Kautz R A, Fox R O
Department of Molecular Biophysics and Biochemistry, Yale University, New Haven, Connecticut 06511.
Protein Sci. 1993 May;2(5):851-8. doi: 10.1002/pro.5560020514.
Thermally unfolded staphylococcal nuclease has been rapidly quenched to temperatures near 0 degree C and the refolding behavior examined using an NMR kinetic experiment. Unfolded protein, exhibiting random coil chemical shifts, persists following the quench and refolds in two distinct kinetic phases. A protein folding intermediate with a trans Lys 116-Pro 117 peptide bond is transiently overpopulated and relaxes to the predominantly cis native cis-trans equilibrium. The rate of trans-->cis isomerization in the native-like nuclease intermediate is approximately 100-fold faster than that observed in a Lys-Pro model peptide. The activation enthalpy of 20 kcal/mol observed for the nuclease Lys 116-Pro 117 peptide bond is comparable to that observed for other X-Pro isomerizations.

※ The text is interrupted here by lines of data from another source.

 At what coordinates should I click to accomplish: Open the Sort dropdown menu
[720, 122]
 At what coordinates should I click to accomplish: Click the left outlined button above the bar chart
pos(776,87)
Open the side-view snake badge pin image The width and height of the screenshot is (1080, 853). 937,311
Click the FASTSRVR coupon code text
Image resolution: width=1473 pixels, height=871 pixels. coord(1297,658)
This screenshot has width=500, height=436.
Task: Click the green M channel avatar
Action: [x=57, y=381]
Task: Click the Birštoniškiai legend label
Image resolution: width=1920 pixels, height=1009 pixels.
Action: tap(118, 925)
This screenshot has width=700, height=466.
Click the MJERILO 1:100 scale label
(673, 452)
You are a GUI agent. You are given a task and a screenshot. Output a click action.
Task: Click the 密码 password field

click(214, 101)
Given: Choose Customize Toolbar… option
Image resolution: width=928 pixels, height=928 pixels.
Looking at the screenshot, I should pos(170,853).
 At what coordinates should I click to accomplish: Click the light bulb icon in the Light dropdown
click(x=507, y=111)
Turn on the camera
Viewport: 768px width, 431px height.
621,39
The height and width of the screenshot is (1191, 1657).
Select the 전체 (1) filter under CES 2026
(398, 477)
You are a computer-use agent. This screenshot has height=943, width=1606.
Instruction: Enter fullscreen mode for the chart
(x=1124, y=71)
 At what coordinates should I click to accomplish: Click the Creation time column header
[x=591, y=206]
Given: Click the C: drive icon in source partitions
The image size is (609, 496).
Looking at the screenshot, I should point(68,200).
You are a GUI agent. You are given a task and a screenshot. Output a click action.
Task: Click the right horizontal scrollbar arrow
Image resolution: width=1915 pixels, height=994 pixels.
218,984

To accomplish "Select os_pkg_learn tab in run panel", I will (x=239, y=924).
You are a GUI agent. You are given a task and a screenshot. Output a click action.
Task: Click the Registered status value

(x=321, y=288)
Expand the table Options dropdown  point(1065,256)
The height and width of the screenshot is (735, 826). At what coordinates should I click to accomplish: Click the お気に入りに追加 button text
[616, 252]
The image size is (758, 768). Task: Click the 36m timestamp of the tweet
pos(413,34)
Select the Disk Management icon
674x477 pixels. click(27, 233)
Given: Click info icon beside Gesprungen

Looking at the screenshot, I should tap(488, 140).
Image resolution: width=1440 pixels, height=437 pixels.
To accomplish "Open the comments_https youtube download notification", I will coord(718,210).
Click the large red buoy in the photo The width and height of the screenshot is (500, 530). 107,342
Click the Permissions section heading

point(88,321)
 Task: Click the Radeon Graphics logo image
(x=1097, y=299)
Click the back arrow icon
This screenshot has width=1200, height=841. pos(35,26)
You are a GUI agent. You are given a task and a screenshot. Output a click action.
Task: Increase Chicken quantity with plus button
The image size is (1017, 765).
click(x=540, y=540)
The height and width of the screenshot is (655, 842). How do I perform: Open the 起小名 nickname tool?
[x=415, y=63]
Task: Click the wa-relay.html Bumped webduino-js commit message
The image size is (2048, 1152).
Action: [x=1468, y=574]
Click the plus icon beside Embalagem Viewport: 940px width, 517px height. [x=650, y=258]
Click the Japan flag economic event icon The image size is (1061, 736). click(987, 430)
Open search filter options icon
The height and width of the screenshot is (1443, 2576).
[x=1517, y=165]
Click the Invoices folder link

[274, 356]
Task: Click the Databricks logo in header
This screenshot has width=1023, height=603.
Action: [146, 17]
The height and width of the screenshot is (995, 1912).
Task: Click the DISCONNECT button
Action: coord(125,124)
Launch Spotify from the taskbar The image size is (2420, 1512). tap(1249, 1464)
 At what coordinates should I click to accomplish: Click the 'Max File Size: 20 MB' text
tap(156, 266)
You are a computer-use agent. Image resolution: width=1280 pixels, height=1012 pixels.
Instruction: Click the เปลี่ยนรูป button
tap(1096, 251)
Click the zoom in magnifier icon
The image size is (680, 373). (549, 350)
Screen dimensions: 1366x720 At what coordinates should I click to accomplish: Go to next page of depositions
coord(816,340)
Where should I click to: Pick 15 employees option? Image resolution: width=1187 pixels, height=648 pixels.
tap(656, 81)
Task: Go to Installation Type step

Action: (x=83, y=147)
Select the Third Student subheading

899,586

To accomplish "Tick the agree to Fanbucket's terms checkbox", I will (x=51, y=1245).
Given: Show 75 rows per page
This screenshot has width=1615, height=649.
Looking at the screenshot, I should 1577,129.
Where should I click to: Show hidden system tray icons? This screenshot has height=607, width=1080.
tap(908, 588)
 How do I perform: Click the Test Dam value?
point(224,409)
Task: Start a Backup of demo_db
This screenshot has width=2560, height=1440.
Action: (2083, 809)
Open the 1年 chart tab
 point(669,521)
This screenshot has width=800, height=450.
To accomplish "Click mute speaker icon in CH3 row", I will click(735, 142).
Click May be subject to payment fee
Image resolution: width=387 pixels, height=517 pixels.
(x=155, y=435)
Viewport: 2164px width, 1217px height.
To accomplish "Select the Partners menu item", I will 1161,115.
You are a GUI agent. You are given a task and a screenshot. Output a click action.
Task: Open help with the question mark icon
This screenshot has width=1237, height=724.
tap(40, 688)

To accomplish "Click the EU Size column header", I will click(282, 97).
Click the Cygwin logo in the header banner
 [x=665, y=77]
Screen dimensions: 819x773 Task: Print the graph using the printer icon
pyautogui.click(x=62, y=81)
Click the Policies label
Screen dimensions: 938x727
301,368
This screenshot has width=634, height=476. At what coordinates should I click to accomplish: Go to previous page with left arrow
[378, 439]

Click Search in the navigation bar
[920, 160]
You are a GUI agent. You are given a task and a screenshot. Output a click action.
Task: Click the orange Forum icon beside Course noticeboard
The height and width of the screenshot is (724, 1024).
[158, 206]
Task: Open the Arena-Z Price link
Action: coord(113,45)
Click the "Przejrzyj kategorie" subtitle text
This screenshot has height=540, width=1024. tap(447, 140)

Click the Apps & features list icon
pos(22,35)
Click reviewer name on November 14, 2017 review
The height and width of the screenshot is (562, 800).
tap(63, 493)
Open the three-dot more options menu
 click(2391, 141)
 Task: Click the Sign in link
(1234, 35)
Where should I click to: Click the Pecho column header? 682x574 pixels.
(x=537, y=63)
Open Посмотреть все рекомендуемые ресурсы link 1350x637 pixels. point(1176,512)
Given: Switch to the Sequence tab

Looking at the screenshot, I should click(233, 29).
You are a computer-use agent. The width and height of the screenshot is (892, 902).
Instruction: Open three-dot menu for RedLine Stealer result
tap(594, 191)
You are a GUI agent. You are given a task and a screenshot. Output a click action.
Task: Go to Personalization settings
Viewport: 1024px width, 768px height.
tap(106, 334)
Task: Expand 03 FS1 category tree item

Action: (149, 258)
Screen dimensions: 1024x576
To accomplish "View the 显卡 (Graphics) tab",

热变性的葡萄球菌核酸酶已被迅速淬灭至接近0摄氏度的温度,并使用核磁共振动力学实验研究其重折叠行为。淬灭后,呈现无规卷曲化学位移的未折叠蛋白持续存在,并以两个不同的动力学阶段进行重折叠。具有反式赖氨酸116-脯氨酸117肽键的蛋白质折叠中间体短暂地过度富集,并松弛到主要为顺式的天然顺反平衡状态。在类天然核酸酶中间体中,反式→顺式异构化的速率比在赖氨酸-脯氨酸模型肽中观察到的速率快约100倍。核酸酶赖氨酸116-脯氨酸117肽键观察到的20千卡/摩尔的活化焓与其他X-脯氨酸异构化观察到的活化焓相当。